In particolare in Occidente di fronte a vari mutamenti sociali e culturali, si pensi al prolungamento molto ampio dell'adolescenza, all'incrocio tra precoce maturazione sessuale e allungamento oggettivo dei tempi per una seclta matrimoniale, o al diverso ruolo extra-familiare della donna che si esprime anche in una scelta più selettiva e più meditata della maternità,  i credenti, in tutte le questioni relative a forme di libertà, di autodeterminazione, si trovano di fronte a dilemmi molto difficili. Per un verso rispetto a rischi di perdere il proprio ruolo di lievito ma per altro in obiettiva difficoltà rispetto a strettoie magisteriali di norme pensate per altri contesti del tutto diversi e non riproponibili se non a prezzo di far gravare sulle persone pesi talora disumani e quindi non evangelici.
In tali casi si preferisce spesso, di fatto, rassegnarsi a una doppia verità, ripetendo adesioni formali e discostandosene nei fatti, senza assumere esplicitamente la questione di un aggiornamento capace di rendere più vitali i princìpi. E' quello che i teologi morali propongono insistendo su un modello teleologico, che individua le finalità e le opzioni fondamentali da perseguire, valutando poi con ragionevolezza e proporzionalità le scelte degli strumenti possibili. Ciò rispetto alla riproposizione stanca di un astorico e aprioristico modello deontologico che distingue seccamente mezzi e strumenti giusti e sbagliati. O, se si vuole, per esprimerci con altre categorie, si tratta della scelta tra un'impostazione pastorale che include l'accoglienza delle persone e l'appello alla libertà della coscienza come momenti imprescindibili della presentazione delle istanze etiche ed evangeliche rispetto a una impostazione dottrinaria che si basa quasi esclusivamente sulla ripetizione di insegnamenti magisteriali, spesso senza spiegare neanche la loro gerarchia interna.   
Mi sembra che Martini abbia ben interpretato il modello teleologico e pastorale di aggiornamento, che non vuol dire meno di dottrinale, ma un modo diverso di trasmettere la dottrina, non dottrinario, se vogliamo esprimerci con un paradosso.
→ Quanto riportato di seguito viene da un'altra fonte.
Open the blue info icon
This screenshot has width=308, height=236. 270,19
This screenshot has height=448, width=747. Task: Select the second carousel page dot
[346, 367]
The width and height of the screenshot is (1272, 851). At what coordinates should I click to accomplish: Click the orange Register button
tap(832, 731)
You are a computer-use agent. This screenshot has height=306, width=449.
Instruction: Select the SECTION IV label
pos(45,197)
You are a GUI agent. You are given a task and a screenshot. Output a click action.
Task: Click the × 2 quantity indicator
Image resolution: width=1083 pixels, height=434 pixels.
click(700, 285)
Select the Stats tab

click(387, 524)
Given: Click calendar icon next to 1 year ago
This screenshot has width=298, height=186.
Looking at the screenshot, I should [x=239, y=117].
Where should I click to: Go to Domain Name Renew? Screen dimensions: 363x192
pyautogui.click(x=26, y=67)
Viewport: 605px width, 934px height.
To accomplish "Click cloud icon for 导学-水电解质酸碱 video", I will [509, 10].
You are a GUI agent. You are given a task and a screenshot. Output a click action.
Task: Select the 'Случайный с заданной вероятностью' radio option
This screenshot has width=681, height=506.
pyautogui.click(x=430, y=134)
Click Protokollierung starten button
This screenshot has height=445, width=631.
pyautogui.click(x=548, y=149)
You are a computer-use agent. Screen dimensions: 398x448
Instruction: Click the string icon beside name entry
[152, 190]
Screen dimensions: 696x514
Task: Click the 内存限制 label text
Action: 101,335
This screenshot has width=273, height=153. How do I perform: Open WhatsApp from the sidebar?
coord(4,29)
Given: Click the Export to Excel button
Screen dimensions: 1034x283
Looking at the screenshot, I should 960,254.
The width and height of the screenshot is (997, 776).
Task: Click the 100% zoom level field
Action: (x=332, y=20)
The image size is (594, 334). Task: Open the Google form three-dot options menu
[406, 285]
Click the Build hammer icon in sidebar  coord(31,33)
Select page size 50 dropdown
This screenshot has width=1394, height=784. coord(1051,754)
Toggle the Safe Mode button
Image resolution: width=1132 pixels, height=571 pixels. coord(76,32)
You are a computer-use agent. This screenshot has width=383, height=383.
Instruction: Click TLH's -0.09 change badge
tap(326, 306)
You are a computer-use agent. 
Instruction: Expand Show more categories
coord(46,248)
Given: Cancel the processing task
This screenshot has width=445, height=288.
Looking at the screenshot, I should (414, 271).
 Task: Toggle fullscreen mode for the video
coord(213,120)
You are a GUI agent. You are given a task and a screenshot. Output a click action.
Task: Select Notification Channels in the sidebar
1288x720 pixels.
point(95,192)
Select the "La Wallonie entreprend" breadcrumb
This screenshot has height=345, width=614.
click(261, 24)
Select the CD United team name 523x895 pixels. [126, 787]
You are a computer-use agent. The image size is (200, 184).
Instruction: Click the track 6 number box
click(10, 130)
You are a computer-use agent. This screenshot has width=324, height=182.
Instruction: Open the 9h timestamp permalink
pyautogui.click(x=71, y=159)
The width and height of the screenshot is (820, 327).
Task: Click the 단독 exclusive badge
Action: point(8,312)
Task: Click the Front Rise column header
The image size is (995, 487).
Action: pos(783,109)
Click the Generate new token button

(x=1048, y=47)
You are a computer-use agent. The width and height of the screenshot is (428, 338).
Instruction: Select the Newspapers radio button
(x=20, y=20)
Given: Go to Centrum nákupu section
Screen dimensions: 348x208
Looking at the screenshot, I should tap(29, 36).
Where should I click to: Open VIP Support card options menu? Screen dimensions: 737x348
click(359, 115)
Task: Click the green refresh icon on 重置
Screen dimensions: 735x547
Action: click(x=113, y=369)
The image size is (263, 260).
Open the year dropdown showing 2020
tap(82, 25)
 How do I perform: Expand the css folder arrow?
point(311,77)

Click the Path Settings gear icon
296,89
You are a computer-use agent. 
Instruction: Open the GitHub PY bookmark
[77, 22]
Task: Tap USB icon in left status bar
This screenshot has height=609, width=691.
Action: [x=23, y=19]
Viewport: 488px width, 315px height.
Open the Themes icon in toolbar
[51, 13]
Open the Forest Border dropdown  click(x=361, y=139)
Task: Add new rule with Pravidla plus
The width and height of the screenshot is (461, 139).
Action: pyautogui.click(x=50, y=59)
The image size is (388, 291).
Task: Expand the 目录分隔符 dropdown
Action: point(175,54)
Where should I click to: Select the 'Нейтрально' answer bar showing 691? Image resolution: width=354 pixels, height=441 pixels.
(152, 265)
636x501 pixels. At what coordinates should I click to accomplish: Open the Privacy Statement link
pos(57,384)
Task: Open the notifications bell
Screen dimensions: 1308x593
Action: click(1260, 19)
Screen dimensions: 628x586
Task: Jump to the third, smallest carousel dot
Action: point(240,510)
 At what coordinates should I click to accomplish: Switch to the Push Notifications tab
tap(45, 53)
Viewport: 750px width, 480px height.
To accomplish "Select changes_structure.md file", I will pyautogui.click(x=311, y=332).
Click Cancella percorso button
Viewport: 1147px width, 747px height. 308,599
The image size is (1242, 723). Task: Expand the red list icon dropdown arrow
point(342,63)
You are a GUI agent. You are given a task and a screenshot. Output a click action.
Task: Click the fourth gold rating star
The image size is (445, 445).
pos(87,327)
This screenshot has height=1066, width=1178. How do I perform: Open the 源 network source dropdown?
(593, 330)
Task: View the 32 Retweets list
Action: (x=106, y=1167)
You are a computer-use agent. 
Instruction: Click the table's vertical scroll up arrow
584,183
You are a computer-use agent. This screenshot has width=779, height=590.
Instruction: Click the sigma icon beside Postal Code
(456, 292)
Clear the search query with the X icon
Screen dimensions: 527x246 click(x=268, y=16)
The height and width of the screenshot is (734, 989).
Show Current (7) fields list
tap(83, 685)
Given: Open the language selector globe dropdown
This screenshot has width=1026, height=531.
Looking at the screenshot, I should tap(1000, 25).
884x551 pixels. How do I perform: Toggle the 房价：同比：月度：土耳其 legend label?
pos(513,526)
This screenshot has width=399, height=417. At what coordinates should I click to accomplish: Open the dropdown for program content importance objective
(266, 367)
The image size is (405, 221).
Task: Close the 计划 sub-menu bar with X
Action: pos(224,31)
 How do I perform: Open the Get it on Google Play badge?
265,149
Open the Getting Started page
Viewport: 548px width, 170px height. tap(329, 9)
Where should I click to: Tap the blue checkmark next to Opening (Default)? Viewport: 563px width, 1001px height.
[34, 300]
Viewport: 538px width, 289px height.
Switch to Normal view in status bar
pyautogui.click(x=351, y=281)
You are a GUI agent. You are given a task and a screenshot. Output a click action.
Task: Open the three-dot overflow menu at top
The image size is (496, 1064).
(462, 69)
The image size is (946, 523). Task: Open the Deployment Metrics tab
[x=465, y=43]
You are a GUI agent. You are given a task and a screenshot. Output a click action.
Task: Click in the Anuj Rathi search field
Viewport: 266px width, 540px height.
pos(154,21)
Il rapporto coi pontefici e con le istanze centrali della Chiesa
Anche qui, senza oscillare tra le visioni iper-conciliatoriste e irenistiche che negano differenze significative e quelle che all'opposto tendono a presentarlo come un antipapa, possiamo fare riferimento a un altro documento conciliare, alla "Dignitatis Humanae" sulla libertà di coscienza che ci ricorda che la verità si afferma solo nella libertà. Anche nella Chiesa. Anche per questo oggi ci troviamo a parlare di lui.